Why You Should Be Open to New Yoga Practices
A wall of heat hit me as I walked into the room that seemed to contradict all my other yoga experiences up until that point. So far, yoga to me meant power flow gym classes in sun-filled rooms, complete with ample air conditioning to balance out the sweatiness. This, instead, seemed to involve a large, dimly-lit, damp-with-humidity space with flickering candles at the room’s center and edges.
“This feels like a cult cave,” I thought to myself as I wedged myself between two other yoga mats. As I settled myself, I looked around the room, taking it all in. All the participants stationed themselves around the center circle of candles, and prepared themselves for what seemed to be a marathon. Everyone (but me) had a huge water bottle next to them. One man kept jumping into a sprinter’s pose. Another man did a head stand against the wall.
But as the heat relaxed my muscles, I decided to do my own small stretches, because for the past couple weeks, my back had been aching from standing for hours at my new job at a local cafe. After all this time of being worried about stressing my back with more demanding yoga classes, I decided to try Yoga Tree’s “Mellow Flow for All Levels” in the Castro with Janet Stone (Janet is pictured above). This 90-minute-long class offered the “opportunity to connect with the interiorization of ones practice,” where “students are invited to work as deeply as they desire,” and where you can “come find yourself wrapped in love and devotion.” Perfect, I thought -- my back needs a little TLC.
It only took me a few minutes of the class to realize it was a version of Anahata yoga -- a type I’ve never tried before, but had heard about. My first clue came when Janet began singing. Then the whole room joined together to echo the teacher’s song, causing the whole space to reverberate with harmonizing oms. The next clue came as the poses kept returning to ones that opened up the chest. And so the puzzle pieces fit together.
But all in all, the heat, darkness, aerobatics, and singing didn’t make the biggest impression - it was the rivers of sweat that eventually overtook my whole body as I flowed through downward dogs, planks, cobras, and child’s poses. I was a pool of my own salty water. And I realized why everyone else had huge water bottles next to them. As a wave of dizziness darkened my eyes momentarily, I promised that next time I would remember to hydrate myself beforehand.
Fountains of sweat continued to funnel into my eyes as some of the class helpers - like fairies, shadows, or wraiths in the night - circled around, with light, delicate fingers trying to ease my hips into the right alignment, open my ribs more, or straighten my legs to their fullest capacity. Relief came in the form of child’s poses and Janet’s humor (“I just recorded this today,” she joked with the class about the classical piano playing on the stereo system - receiving chuckles across the room).
Finally, as the whole class began to sing again, I knew the 90 minutes were coming to a close.

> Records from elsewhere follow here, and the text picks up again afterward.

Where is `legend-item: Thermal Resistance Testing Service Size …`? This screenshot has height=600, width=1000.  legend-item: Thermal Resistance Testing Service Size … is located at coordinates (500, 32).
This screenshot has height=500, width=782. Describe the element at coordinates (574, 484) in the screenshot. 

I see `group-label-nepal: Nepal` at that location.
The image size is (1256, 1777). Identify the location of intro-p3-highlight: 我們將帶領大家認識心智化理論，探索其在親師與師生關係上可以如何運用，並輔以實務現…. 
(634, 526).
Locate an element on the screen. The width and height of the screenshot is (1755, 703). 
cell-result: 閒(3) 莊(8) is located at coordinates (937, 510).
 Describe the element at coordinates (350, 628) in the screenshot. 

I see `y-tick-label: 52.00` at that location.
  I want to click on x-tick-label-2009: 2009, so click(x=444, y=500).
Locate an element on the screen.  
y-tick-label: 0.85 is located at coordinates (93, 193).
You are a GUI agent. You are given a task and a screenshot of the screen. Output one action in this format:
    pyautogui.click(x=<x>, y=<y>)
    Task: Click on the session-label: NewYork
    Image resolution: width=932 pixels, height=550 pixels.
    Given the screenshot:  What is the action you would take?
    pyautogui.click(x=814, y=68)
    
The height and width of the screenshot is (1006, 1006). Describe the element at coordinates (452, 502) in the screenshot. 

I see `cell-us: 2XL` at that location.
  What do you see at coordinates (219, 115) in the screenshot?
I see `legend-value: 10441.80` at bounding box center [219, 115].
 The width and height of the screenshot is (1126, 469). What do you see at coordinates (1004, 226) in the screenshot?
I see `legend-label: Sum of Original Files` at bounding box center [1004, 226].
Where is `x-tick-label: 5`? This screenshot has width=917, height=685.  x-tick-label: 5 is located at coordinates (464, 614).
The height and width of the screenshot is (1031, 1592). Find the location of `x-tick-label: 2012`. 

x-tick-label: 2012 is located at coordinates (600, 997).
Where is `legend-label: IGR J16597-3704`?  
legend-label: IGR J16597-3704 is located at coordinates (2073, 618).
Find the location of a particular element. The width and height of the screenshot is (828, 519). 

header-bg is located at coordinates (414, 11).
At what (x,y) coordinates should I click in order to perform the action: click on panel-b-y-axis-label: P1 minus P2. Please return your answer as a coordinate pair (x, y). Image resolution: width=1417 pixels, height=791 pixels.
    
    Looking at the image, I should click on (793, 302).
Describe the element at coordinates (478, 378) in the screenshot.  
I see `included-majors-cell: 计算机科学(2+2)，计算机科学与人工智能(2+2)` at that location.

I felt like a wet, smelly, disheveled -- yet limber -- mess, and all I wanted to was find some orange juice and a shower to make it all better. And as I funneled out of the room after all the other yoga enthusiasts (noting in a mirror that my front bangs looked like they had been styled with a ton of hair spray in a lovely ‘80s fashion), I wondered, “Did I like that? Would I do this class again?”
And a few minutes later, as I chugged some Simply Limeade out of the jug with the rainbow Castro flag billowing in the background, I decided to not make up my mind. For me, all that mattered was feeling right and healthy. And despite my pungent aroma, salty arms, and exhausted limbs, I noticed one specific thing -- my back was magnificently normal. And since that class, I haven’t felt it twinge yet. So I must have found something that fit well with me.